Profession : ratés

C’est amusant : professionnellement les gens sont toujours le raté d’un autre.

Un prof de sport, c’est un jeune espoir de l’athlétisme qui s’est ruiné la rotule. Un conseiller municipal, c’est un maire pour qui personne n’a voté. Et un capitaine de ferry, ce n’est pas Porquerolles ou l’île d’Oléron qu’il visait à l’horizon : c’était le détroit du Bosphore, le canal de Panama, les eaux de l’Antarctique… A bord d’un cargo !

De la même façon, il est complètement improbable qu’un éditeur ne soit pas, en réalité, quelqu’un qui a des projets de romans à lui plein la besace. Quelqu’un qui ne veut être éditeur que de lui-même au fond, c’est-à-dire écrivain.

Oh, des éditeurs qui ne sont pas des écrivains ratés, il y en a. Les éditeurs de manuels scolaires par exemple : ceux-là rêvaient dès le départ d’être éditeur. Mais plutôt chez Gallimard, dans un bureau élégamment vieillot décoré de portraits de Beckett, Yourcenar, Faulkner, en noir&blanc… Et non pas chez Hachette, dans un bureau encombré de présentoirs pour Passeport CE2 !

Et ne croyez pas que le scénariste BD soit quelqu’un qui vive son rêve : il tuerait au contraire pour faire autre chosesavoir manier le crayon. Le scénariste BD regarde son dessinateur avec rancœur et envie. Dessinateur qui pour sa part, donnerait tout pour faire autre chose que gribouiller des Mickeys ! Lui a toujours rêvé d’être Van Gogh, sans jamais y parvenir.

Et Van Gogh lui-même, il ne fait pas de doute qu’il aspirait à tout autre chose qu’à la peinture ! La peinture, l’oeuvre qu’il est parvenu à réaliser, toute colorée qu’elle soit, comme elle devait lui paraître fade, frustrante ! Fade, par rapport au sublime qui jaillissait et éclaboussait dans sa tête.

C’est amusant.
C’est drôle.
C’est drôle et c’est d’un triste !

Le prestige du malheur

« La distinction qui s’attache au malheur est si grande », dit Nietzsche, « que si l’on vient vous dire « Mais que vous êtes heureux ! », vous ne manquerez guère de protester ».

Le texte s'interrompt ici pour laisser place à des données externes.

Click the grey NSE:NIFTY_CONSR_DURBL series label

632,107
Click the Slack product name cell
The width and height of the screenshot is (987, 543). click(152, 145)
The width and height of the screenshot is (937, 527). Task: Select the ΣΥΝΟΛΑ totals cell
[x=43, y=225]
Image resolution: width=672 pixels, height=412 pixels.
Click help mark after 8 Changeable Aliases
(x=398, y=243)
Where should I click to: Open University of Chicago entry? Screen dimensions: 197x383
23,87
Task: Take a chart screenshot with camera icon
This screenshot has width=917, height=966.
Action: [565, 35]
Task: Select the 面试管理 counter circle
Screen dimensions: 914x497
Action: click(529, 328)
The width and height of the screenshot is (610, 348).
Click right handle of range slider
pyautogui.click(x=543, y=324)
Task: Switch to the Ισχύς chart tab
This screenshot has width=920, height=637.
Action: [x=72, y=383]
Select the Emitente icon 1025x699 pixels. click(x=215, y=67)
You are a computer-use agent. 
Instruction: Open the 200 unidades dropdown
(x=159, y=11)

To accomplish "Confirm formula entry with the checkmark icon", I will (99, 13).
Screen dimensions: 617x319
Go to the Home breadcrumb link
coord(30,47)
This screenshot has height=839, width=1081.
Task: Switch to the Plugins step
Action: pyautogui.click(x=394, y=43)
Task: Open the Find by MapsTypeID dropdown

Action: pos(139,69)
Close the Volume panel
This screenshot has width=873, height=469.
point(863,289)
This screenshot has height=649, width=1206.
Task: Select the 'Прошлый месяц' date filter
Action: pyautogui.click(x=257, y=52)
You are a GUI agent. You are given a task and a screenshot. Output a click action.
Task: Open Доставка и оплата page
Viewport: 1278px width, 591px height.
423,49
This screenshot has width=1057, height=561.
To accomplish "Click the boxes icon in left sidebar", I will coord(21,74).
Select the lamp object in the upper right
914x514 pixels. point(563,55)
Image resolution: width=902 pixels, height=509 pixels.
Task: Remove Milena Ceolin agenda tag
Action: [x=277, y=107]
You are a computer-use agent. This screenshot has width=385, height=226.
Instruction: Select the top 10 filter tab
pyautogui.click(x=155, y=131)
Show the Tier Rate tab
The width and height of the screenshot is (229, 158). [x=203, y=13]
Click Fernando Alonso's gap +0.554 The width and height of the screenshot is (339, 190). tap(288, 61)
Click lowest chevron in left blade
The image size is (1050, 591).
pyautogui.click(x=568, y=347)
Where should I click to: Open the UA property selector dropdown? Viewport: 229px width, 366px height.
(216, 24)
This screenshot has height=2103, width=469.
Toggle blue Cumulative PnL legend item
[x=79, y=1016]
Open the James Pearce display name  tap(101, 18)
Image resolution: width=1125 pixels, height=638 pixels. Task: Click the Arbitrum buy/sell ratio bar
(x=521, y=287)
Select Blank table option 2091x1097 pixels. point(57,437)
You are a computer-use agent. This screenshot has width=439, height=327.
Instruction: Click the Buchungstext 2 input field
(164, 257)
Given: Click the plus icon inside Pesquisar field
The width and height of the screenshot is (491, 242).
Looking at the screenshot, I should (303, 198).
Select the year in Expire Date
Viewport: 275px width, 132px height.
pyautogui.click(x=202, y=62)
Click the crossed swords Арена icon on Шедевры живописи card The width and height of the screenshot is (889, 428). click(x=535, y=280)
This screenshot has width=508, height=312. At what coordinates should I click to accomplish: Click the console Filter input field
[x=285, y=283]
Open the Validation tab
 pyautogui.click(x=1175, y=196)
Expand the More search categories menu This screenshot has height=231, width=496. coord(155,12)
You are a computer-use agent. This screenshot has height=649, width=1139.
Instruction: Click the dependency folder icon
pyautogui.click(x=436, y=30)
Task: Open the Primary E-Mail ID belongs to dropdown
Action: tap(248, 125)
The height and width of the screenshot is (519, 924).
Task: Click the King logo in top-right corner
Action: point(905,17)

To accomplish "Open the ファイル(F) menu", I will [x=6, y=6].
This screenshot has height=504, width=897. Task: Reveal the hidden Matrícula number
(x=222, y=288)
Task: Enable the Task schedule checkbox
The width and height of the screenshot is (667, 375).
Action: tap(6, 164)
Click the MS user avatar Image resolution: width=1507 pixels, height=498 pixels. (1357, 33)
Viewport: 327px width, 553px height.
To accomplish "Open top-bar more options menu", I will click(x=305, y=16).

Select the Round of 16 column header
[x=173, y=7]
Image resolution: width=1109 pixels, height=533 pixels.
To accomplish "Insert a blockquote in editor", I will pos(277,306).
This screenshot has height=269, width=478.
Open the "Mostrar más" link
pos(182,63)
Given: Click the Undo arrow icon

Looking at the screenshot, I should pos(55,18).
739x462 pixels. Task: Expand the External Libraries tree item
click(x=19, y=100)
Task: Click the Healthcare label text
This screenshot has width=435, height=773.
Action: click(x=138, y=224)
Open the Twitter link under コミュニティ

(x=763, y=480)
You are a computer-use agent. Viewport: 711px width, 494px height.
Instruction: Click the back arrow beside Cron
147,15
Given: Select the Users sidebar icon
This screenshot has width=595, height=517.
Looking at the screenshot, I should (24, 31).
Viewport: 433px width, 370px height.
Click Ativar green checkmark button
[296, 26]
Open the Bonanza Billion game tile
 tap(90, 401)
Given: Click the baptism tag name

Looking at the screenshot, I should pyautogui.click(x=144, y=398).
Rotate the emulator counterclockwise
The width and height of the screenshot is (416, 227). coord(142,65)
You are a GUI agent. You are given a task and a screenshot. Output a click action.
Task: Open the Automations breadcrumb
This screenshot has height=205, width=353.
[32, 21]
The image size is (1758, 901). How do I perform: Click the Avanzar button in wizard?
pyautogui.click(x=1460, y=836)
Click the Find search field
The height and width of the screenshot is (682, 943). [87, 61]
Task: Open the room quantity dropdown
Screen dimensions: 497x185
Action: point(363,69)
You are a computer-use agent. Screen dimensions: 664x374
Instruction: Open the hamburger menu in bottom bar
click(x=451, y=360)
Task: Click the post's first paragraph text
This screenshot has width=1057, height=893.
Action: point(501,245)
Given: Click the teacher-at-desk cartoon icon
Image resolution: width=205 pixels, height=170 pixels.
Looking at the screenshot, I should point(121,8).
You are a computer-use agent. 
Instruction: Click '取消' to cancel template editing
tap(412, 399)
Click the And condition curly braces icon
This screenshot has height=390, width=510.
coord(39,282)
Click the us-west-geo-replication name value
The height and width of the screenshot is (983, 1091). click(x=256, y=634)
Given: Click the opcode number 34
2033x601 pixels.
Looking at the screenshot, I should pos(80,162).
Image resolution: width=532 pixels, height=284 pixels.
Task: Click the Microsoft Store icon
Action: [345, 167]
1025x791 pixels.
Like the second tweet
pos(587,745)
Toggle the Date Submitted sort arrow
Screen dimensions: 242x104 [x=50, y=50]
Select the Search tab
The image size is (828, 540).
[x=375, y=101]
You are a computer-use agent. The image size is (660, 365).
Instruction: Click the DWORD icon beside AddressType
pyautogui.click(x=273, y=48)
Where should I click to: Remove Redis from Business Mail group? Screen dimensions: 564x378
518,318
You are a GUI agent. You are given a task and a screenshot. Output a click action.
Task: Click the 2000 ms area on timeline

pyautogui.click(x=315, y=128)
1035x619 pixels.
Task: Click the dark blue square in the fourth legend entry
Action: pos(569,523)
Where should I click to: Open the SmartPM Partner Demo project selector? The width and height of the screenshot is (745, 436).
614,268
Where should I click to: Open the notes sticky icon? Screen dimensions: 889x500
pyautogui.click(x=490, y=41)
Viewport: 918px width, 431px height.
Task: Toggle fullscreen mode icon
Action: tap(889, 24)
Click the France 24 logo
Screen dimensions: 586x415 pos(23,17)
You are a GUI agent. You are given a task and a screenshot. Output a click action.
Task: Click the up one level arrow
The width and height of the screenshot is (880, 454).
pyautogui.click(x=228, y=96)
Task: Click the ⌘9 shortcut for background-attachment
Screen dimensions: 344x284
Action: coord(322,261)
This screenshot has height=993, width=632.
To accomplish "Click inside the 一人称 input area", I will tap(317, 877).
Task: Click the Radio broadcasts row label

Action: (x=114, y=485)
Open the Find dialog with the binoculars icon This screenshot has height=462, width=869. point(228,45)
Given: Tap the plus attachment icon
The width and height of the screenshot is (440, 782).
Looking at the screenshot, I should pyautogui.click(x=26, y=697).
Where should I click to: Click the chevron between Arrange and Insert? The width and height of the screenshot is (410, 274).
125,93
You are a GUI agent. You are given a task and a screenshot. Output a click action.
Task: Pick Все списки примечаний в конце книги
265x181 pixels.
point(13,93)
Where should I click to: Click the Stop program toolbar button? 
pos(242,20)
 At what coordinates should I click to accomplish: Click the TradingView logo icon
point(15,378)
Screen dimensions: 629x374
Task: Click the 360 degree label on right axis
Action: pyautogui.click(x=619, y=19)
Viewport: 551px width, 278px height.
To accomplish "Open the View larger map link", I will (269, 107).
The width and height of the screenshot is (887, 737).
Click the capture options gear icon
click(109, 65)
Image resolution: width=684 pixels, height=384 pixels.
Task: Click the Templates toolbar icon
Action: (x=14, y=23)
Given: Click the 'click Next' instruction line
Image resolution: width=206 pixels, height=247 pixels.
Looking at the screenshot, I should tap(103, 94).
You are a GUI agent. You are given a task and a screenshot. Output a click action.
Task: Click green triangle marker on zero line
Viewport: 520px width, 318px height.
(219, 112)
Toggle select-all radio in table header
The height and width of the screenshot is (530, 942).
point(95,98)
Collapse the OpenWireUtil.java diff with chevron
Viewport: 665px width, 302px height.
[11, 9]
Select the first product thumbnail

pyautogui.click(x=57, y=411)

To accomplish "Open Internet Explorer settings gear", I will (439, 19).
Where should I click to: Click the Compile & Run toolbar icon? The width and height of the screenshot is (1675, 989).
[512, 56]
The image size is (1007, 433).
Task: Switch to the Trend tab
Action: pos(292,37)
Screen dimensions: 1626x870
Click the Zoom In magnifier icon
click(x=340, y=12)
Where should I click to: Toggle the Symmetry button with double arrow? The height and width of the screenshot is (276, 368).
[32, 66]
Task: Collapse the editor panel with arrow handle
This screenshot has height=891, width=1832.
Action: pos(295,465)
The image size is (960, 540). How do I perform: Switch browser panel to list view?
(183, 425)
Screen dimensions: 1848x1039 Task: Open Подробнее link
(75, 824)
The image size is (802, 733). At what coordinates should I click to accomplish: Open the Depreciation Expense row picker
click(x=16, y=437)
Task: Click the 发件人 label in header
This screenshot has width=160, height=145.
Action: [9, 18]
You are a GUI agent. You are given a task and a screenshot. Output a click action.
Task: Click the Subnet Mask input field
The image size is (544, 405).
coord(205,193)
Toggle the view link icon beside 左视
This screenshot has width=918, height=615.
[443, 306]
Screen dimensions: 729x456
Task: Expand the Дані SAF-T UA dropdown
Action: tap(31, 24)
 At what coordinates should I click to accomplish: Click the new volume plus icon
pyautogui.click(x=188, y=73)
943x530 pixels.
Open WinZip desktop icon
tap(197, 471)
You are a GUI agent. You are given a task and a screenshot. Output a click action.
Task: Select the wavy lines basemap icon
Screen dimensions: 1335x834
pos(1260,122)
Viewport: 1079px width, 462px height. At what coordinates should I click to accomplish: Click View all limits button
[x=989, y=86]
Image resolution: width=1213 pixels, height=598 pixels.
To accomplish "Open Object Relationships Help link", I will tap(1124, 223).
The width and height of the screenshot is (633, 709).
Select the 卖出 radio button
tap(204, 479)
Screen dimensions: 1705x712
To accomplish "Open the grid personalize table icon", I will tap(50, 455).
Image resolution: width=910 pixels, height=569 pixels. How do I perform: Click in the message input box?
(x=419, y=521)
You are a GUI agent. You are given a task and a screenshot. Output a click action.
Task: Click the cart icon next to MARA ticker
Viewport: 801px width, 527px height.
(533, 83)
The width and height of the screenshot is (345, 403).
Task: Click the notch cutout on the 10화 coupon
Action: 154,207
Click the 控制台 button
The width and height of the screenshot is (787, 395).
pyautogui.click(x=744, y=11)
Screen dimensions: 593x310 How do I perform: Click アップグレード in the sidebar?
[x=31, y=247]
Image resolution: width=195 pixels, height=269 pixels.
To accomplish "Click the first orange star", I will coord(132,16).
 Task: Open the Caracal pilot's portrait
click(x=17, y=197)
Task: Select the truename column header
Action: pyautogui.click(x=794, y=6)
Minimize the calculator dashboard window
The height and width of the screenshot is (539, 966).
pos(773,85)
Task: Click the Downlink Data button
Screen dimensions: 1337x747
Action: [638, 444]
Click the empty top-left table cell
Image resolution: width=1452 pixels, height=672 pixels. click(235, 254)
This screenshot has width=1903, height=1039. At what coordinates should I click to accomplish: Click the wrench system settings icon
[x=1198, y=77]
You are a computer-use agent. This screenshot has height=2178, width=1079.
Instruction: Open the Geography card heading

A certaines personnes, il ne faut en effet jamais dire qu’elles sont heureuses ou qu’elles vont bien : elles vous contrent immédiatement et s’empressent de justifier le contraire. C’est qu’en les prenant en flagrant délit de contentement, en les suspectant de bien-être, vous contrevenez à une image qu’elles entretiennent en elles : que la vie est difficile ; qu’elle est difficile pour eux. Avec eux. Qu’elle ne leur fait pas de cadeau. Qu’ils sont à plaindre.

Ces gens tiennent au prestige du malheur comme si faire savoir qu’ils sont heureux pouvait attirer sur eux le mauvais sort. Et ils craignent leur bonheur comme si l’on allait leur en demander compte. Ils font, avec la personne qui leur affirme qu’ils ont bonne mine, comme avec l’huissier ou l’inspecteur fiscal à qui l’on doit absolument jouer la détresse et dissimuler son patrimoine.

Mais ce prestige a un prix. A minimiser ses joies pour réduire ses peines, on assure le rétrécissement de ses perspectives, de ses émotions, et finalement de son vécu. Cet état d’esprit finit par induire une vie où rien ne risque d’arriver.